"Apa yang kamu lihat dari tas ku, dek?" tanya mas Anang lemah, aku tak tahu kemana perginya seluruh tenaga yang tadi ia gunakan untuk memelukku.
Tanpa menjawab aku berjalan keluar kamar dan melangkahkan kaki menuju ruang tamu. Aku nyalakan lampunya, sengaja aku keluar kamar, agar anakku tak terbangun dengan pembicaraan ku dan mas Anang. Tak berselang lama, mas Anang duduk di sampingku setelah aku duduk. Aku masih diam dengan air mata yang terus mengucur tanpa henti.
"Jawab aku dek, kamu lihat apa?" tanya mas Anang sekali lagi dengan menangkup wajahku dengan kedua tangannya.
"Pikirkan sendiri mas, kira-kira aku kenapa bisa begini setelah melihat isi tas mu? Kenapa kamu masih tanya aku?" jawabku dengan mata yang nanar. Sungguh tak bisa aku jelaskan apa yang aku rasakan kini. Rasanya aku bagaikan debu di tengah kota, hadirku ada, namun hanya untuk diinjak, kepanasan dan tak dianggap.

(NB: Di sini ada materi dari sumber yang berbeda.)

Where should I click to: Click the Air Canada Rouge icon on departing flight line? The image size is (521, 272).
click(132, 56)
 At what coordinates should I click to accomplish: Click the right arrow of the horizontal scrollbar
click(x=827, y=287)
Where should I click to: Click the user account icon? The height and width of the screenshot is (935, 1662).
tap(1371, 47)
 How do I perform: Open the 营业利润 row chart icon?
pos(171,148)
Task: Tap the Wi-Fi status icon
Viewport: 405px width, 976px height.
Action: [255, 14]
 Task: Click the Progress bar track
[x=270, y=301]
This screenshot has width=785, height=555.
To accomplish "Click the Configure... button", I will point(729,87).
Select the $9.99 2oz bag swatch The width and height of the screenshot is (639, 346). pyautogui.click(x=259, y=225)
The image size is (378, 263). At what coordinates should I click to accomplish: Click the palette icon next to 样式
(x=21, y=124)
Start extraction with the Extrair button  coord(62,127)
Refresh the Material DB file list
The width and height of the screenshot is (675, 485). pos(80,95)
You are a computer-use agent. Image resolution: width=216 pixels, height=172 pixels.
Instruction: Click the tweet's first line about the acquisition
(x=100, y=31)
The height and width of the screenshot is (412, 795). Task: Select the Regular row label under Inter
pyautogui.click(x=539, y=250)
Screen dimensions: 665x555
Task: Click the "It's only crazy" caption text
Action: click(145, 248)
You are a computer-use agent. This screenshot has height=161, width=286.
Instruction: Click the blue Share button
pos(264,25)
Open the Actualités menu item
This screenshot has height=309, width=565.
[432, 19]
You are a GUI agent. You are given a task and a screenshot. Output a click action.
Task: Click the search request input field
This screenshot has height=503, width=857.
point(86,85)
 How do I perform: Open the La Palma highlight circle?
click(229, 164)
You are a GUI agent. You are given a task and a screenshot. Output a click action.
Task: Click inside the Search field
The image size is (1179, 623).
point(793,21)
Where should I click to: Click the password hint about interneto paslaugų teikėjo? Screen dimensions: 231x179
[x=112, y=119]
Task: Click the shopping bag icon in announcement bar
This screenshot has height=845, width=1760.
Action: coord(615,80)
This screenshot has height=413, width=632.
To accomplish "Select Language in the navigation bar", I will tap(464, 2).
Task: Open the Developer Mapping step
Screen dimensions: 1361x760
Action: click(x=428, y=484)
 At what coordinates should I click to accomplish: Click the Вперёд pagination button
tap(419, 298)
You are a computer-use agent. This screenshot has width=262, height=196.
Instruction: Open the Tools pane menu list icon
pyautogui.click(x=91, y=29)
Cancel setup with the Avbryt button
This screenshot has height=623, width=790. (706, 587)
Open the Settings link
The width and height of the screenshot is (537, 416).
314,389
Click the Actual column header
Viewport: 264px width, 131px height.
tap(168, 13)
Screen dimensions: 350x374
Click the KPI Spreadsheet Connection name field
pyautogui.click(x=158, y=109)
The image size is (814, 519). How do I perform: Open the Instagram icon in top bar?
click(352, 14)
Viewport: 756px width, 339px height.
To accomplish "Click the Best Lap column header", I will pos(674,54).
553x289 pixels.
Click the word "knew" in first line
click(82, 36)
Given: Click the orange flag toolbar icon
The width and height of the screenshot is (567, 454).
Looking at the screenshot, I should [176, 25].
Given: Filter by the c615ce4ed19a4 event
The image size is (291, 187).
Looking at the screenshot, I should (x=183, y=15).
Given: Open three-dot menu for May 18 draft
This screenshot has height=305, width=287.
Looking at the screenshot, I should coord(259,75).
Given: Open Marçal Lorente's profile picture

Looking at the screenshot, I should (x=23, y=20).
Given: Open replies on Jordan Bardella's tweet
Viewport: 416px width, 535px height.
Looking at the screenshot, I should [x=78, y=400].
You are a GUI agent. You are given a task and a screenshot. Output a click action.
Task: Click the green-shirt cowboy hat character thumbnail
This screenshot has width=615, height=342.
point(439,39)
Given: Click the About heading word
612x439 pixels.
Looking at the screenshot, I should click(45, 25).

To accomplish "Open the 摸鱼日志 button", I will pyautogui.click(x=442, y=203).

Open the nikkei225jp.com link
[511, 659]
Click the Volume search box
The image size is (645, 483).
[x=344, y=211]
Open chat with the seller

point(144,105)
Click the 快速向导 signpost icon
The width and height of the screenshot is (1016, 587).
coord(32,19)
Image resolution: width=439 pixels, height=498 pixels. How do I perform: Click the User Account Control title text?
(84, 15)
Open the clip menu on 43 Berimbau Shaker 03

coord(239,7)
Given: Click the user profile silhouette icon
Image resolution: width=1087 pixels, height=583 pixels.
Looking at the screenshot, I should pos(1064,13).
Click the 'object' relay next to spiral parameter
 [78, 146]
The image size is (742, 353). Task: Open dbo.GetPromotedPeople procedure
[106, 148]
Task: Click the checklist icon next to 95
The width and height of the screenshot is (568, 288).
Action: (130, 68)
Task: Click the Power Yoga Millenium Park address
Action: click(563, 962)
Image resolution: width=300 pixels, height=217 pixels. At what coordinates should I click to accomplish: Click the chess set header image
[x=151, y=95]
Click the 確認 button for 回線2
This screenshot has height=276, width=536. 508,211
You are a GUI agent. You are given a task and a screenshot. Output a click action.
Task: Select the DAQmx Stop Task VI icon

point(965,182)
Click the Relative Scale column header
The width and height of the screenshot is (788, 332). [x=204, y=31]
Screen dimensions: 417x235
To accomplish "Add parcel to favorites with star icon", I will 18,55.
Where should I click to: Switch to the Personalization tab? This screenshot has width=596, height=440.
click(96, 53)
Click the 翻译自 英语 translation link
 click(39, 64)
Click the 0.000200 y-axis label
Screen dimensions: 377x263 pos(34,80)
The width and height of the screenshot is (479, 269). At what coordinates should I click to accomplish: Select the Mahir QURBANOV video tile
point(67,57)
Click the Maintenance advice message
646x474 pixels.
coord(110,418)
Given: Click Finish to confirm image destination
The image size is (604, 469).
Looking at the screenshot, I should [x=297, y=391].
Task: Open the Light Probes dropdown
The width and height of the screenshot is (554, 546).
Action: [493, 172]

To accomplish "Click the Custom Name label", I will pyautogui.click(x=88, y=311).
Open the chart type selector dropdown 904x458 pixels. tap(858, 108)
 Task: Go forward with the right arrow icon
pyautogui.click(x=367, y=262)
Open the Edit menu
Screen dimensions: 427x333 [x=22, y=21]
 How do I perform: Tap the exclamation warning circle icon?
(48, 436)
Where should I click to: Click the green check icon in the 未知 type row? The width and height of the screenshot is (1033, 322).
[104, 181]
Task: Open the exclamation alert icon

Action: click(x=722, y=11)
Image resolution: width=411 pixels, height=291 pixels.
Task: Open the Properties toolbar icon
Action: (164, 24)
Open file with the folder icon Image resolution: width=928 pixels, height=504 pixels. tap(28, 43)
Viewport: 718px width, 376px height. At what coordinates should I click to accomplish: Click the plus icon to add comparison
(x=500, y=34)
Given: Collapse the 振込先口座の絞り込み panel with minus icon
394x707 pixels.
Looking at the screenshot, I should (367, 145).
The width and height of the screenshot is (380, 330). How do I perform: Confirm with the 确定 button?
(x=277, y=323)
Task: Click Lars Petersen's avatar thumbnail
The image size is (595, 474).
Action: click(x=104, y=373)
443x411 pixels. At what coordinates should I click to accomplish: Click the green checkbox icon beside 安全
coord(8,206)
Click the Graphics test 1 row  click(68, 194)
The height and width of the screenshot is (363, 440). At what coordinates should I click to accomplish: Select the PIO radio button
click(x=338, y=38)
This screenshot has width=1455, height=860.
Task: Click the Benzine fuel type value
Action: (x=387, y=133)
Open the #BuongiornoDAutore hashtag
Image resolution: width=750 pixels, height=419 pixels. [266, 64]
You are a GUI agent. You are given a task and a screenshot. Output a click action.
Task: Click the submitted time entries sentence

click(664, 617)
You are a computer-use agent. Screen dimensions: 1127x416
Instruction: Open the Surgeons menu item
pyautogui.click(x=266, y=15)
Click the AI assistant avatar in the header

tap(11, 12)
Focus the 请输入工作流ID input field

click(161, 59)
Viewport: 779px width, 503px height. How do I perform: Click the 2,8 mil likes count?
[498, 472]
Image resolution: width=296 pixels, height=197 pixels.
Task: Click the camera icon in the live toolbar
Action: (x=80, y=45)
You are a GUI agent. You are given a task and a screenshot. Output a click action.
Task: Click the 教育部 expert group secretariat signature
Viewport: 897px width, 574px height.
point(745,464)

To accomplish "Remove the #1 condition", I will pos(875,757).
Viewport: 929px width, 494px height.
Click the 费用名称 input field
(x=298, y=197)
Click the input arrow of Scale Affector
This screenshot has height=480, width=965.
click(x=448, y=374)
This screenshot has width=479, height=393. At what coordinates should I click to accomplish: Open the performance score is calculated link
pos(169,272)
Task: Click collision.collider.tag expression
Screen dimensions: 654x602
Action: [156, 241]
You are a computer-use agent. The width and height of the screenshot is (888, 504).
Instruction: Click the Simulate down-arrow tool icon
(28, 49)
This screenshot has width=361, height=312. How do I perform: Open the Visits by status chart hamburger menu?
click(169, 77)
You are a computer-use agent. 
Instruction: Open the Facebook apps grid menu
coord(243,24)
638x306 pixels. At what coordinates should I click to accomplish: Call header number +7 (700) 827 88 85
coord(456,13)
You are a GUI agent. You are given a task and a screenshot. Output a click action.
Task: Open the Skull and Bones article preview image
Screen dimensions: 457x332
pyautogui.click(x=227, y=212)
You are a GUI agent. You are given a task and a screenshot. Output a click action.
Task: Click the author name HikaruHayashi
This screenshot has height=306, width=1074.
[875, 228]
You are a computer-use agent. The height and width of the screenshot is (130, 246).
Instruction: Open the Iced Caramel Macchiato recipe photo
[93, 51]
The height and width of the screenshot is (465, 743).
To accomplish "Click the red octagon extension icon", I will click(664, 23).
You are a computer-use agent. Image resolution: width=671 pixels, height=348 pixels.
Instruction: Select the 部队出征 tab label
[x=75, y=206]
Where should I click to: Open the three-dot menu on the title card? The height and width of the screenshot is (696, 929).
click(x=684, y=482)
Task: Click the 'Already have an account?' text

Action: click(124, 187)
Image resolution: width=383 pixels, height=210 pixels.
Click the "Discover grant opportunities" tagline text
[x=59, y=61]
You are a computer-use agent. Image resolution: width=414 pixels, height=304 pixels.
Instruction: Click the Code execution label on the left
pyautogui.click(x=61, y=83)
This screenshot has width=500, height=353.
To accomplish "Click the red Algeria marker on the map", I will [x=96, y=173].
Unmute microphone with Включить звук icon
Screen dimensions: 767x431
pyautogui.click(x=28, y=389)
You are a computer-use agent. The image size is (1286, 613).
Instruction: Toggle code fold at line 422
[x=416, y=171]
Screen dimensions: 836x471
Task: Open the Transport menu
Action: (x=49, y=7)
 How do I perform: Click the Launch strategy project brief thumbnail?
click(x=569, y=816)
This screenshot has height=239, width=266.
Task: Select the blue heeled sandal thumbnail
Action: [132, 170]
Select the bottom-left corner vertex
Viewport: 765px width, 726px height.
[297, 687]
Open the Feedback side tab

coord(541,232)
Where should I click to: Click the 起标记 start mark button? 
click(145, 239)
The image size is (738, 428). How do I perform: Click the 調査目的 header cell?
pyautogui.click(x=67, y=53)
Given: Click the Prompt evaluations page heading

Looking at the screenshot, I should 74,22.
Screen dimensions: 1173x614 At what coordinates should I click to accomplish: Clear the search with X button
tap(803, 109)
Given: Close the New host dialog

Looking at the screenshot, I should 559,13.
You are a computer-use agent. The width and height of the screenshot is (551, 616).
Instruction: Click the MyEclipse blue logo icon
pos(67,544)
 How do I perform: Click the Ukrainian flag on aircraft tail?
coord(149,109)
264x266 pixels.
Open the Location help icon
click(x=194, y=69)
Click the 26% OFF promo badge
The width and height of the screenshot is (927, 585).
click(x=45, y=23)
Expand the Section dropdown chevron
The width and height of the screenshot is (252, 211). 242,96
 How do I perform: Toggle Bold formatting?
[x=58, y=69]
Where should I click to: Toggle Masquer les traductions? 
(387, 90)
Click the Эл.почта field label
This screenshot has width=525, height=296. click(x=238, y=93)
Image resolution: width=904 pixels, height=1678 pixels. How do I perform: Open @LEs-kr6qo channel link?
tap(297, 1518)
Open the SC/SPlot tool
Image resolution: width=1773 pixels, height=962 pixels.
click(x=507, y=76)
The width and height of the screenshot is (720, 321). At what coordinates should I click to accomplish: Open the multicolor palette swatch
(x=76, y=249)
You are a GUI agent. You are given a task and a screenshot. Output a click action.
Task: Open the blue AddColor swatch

"Aku bisa jelaskan, ini semua hanya salah paham." Mas Anang masih berkilah di saat dirinya sedang terjepit seperti ini.
"Jelaskan dimana kesalah pahaman aku mas. Apa kamu akan bilang, kalau dua benda yang kamu gunakan untuk berhubungan badan itu bukan milikmu? Kertas yang berisikan cek in di hotel bintang lima itu juga apa kebetulan ada di tasmu?" Se emosi apapun aku saat ini, aku masih bisa mengendalikan dan aku masih menjaga ucapan ku, aku masih menjaga intonasi ku saat bicara dengannya. Karena aku sadar, emosi bukanlah pilihan yang tepat saat ini. Kalau aku mengikuti setan-setan yang meracuni pikiran dan hatiku, mas Anang juga akan emosi dan akan menambah goresan luka di hatiku.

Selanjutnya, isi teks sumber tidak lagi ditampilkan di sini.